I funerali di Gennaro Cesarano si terranno domani nella chiesa di San Vincenzo alla Sanità, a pochi passi da dove il 17enne è stato ammazzato nella notte tra sabato e domenica. Il padre Antonio aveva chiesto una cerimonia pubblica perché «Genny era un bravo ragazzo ed è anche colpa dello Stato se è stato ucciso». Ma non è possibile. La Questura teme che possano esserci disordini e per questo ha stabilito esequie blindate alle 7.30 del mattino.

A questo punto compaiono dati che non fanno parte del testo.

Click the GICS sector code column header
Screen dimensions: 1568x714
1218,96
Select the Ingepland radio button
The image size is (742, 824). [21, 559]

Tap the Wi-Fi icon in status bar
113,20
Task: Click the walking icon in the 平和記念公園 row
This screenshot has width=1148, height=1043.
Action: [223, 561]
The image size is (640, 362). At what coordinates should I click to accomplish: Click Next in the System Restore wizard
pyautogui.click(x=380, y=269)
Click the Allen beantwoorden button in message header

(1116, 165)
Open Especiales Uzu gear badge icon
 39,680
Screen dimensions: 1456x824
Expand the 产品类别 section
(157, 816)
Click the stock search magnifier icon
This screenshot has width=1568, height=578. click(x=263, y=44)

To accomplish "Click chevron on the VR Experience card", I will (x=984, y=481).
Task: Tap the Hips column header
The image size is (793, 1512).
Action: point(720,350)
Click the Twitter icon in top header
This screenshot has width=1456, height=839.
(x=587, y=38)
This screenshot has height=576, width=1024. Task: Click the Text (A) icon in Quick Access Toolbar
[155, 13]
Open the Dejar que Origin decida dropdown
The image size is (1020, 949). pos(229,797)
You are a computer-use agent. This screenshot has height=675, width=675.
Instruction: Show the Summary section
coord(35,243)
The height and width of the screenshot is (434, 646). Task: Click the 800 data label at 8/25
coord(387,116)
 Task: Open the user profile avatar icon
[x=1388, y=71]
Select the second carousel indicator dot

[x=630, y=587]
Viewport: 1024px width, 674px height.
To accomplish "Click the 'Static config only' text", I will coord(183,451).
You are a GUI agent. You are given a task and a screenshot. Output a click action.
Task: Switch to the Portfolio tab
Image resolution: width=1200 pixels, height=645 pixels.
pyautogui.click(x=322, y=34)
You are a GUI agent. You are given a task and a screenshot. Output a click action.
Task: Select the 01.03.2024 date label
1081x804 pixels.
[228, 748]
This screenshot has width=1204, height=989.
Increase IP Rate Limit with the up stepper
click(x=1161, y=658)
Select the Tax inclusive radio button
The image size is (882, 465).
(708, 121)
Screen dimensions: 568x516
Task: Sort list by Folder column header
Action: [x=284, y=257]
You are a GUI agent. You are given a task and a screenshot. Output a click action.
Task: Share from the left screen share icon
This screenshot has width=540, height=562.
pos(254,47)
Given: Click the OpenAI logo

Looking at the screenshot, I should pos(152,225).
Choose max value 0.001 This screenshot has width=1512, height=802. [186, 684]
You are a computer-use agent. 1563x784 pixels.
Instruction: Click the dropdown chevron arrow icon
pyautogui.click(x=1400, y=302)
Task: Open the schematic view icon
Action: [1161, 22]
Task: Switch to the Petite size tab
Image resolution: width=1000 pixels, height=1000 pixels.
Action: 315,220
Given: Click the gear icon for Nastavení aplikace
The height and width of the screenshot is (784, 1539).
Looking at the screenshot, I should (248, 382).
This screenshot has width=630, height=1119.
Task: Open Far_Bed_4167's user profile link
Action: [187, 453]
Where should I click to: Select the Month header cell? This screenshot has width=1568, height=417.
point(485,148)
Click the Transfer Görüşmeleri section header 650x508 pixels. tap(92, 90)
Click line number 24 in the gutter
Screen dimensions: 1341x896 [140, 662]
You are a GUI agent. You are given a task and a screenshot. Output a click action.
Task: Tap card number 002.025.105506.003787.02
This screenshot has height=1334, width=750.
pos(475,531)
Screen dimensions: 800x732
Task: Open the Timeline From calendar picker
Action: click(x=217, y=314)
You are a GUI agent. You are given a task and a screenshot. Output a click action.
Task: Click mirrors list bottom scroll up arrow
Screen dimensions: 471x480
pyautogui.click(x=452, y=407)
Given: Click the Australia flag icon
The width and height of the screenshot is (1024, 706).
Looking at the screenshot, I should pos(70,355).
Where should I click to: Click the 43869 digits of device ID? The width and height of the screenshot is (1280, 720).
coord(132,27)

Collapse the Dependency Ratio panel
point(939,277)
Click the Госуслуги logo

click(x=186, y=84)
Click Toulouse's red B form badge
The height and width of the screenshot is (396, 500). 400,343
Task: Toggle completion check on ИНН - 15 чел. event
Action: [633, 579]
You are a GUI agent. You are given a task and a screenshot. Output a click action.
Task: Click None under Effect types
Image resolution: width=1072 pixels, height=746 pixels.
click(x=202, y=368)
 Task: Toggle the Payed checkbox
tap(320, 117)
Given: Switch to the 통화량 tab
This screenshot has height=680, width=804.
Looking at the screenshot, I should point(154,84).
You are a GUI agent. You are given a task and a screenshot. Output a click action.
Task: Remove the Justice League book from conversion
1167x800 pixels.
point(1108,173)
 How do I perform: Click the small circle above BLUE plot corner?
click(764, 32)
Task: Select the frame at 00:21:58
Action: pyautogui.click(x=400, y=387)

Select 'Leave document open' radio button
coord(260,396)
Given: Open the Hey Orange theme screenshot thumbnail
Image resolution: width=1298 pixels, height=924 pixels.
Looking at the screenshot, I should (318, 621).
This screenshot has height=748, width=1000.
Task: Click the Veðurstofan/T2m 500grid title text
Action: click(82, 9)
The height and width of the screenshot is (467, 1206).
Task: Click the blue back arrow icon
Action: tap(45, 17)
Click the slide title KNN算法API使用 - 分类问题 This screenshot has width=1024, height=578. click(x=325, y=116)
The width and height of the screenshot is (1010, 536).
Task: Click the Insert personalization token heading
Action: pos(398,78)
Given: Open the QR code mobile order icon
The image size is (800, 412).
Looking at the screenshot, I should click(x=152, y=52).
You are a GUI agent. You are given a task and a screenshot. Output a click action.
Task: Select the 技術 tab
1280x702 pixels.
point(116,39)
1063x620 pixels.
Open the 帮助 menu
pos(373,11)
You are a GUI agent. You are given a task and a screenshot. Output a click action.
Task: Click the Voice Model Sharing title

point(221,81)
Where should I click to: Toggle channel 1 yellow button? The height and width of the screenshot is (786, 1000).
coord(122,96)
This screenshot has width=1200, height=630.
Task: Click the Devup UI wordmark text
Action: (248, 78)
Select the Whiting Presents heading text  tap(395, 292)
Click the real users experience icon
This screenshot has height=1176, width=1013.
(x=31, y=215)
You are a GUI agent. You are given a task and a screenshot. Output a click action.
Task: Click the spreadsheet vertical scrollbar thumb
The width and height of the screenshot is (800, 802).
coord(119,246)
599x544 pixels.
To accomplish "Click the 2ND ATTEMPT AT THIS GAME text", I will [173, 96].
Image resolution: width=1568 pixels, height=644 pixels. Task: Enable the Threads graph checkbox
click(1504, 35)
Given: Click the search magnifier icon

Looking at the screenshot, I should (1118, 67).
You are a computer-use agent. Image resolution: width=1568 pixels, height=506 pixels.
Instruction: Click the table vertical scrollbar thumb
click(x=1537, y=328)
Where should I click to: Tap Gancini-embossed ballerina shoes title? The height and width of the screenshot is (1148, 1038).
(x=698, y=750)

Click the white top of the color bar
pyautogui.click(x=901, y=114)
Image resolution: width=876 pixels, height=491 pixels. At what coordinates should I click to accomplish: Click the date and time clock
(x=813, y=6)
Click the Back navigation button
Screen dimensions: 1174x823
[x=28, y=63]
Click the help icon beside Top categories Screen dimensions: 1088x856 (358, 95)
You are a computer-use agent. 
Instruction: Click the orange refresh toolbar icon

Nel documento si legge: “Le modalità di tempo e di luogo in cui è avvenuto il decesso sono tali da far ritenere il fatto criminoso sia maturato in un contesto di criminalità organizzata. Considerato che la celebrazione dei funerali in forma pubblica e solenne potrebbe rappresentare occasione propizia per la commissione di azioni di rappresaglia, iniziative intimidatorie o comunque illegali con conseguente turbativa dell’ordine e della sicurezza pubblica, che vengano osservate tutte le cautele necessarie a evitare pregiudizi per l’ordine e la sicurezza pubblica”.
Intanto, secondo le indagini a fare fuoco sul ragazzo non sarebbero stati solo due pistoleri ma almeno una decina di persone armate, in coppia su cinque moto. Un episodio allarmante che ha spinto il governatore della Campania, Vincenzo De Luca, ad installare telecamere nel quartiere della Sanità.